Quoted passage:
————————
Saturday, January 24, 2009



Sunny
Minus 6 degrees



Well, it looks like we're in for another cold spell. The weather radio this morning said periodic wind chills in the 30 to 40 below zero range, but mostly just lingering around 15 to 20 degrees below zero. It makes working outside interesting, and not as fun as it can be when the flowers are blooming.

The chickens are missing the heat the pigs provided in the barn!

I may have found a great older, beat up gas grill that may work just perfect as a cold smoker! Found it on Craigslist for 5 bucks! That's what I'm talkin about! I think I can convert it fairly easily. Karen is going to swing past and look at it or pick it up on her way home from Chicago this afternoon. We'll see! Another little homesteading project that will bring us just a little more self-sufficiency.

Wednesday, January 21, 2009

These Little Piggies Went To Market

Sunny and 15

Well, it's done. The pigs are gone. I (Red) confess that loading livestock in and out is always the most stressful aspect for me. I've had some bad experiences. In the learn-from-experience category, the first time I ever tried to load pigs onto a trailer ended in sheer disaster, with tears, bruises, frustration, and no pigs anywhere near the trailer. One time when loading up a heifer, I was nearly crushed. So I tend to think about proper loading bofore I even GET my livestock. Still, I get anxious.
————————
Data extract:
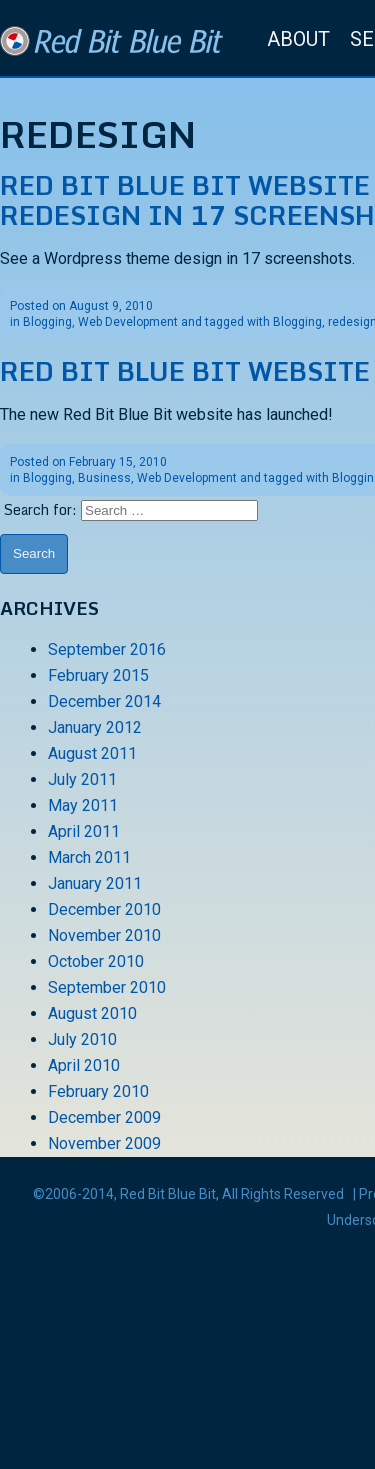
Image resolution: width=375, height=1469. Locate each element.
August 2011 (92, 753)
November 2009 (104, 1143)
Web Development (128, 322)
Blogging (47, 322)
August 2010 (92, 1013)
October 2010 (96, 961)
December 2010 (104, 909)
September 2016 (107, 649)
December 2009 (104, 1117)
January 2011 (95, 883)
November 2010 (104, 935)
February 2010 (98, 1091)
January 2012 (95, 727)
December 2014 (104, 701)
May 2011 (83, 805)
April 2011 (84, 831)
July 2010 (82, 1039)
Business (104, 478)
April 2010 (84, 1065)
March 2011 (89, 857)
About (298, 39)
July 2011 (82, 779)
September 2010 (107, 987)
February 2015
————————
Goals:
**1.** In the homestead blog, what did the older gas grill found on Craigslist cost?
**2.** Write a continuation of the homestead blog, starting after its final sentence.
The records are drawn from a different source.

Expected outputs:
**1.** It cost 5 bucks.

**2.**
Today went pretty well, all told, even though we've never loaded out of this barn before and it was basically a trial run. Curt was a real trooper and a great help. Karen did her part of luring them onto the trailer with her cakes and yes, marshmallows!

So now we all need to just call in our cutting orders, and await our fresh, home-grown chops and hams and sausages to be prepared.

The facilities at Lake Geneva are very nice. They have a scale for weighing the animals as they get off the trailer, and holy smokes! Our pigs went quite a bit higher than we thought! I engaged Curt in my favorite game of "How much do you think that one weighs?" and we were both off! Curt was closer than I was...he's been raising pigs for 30 years or so. Those pigs averaged 300 lbs, instead of the 250 I was thinking. Not that we could have brought them in at 250 if we'd wanted to - when we contacted the butcher in November, this was the first date we could get for them. In more alarming news, they are completely booked for beef for 2009 already! It's only January, and they are full for the rest of the year. Wow.

In fact, it's getting harder and harder for people like us to find butchers to process their hogs or steers for them. Don't even mention chicken processors, those are as scarce as hen's teeth, though we are fortunate to have one not too far away from us. As the regulations stiffen and require more and more expensive equipment or accomodations or materials, and the families running these small, local plants retire, they close up shop and producers who want to take a few hogs or beeves in for custom processing have to look further and further.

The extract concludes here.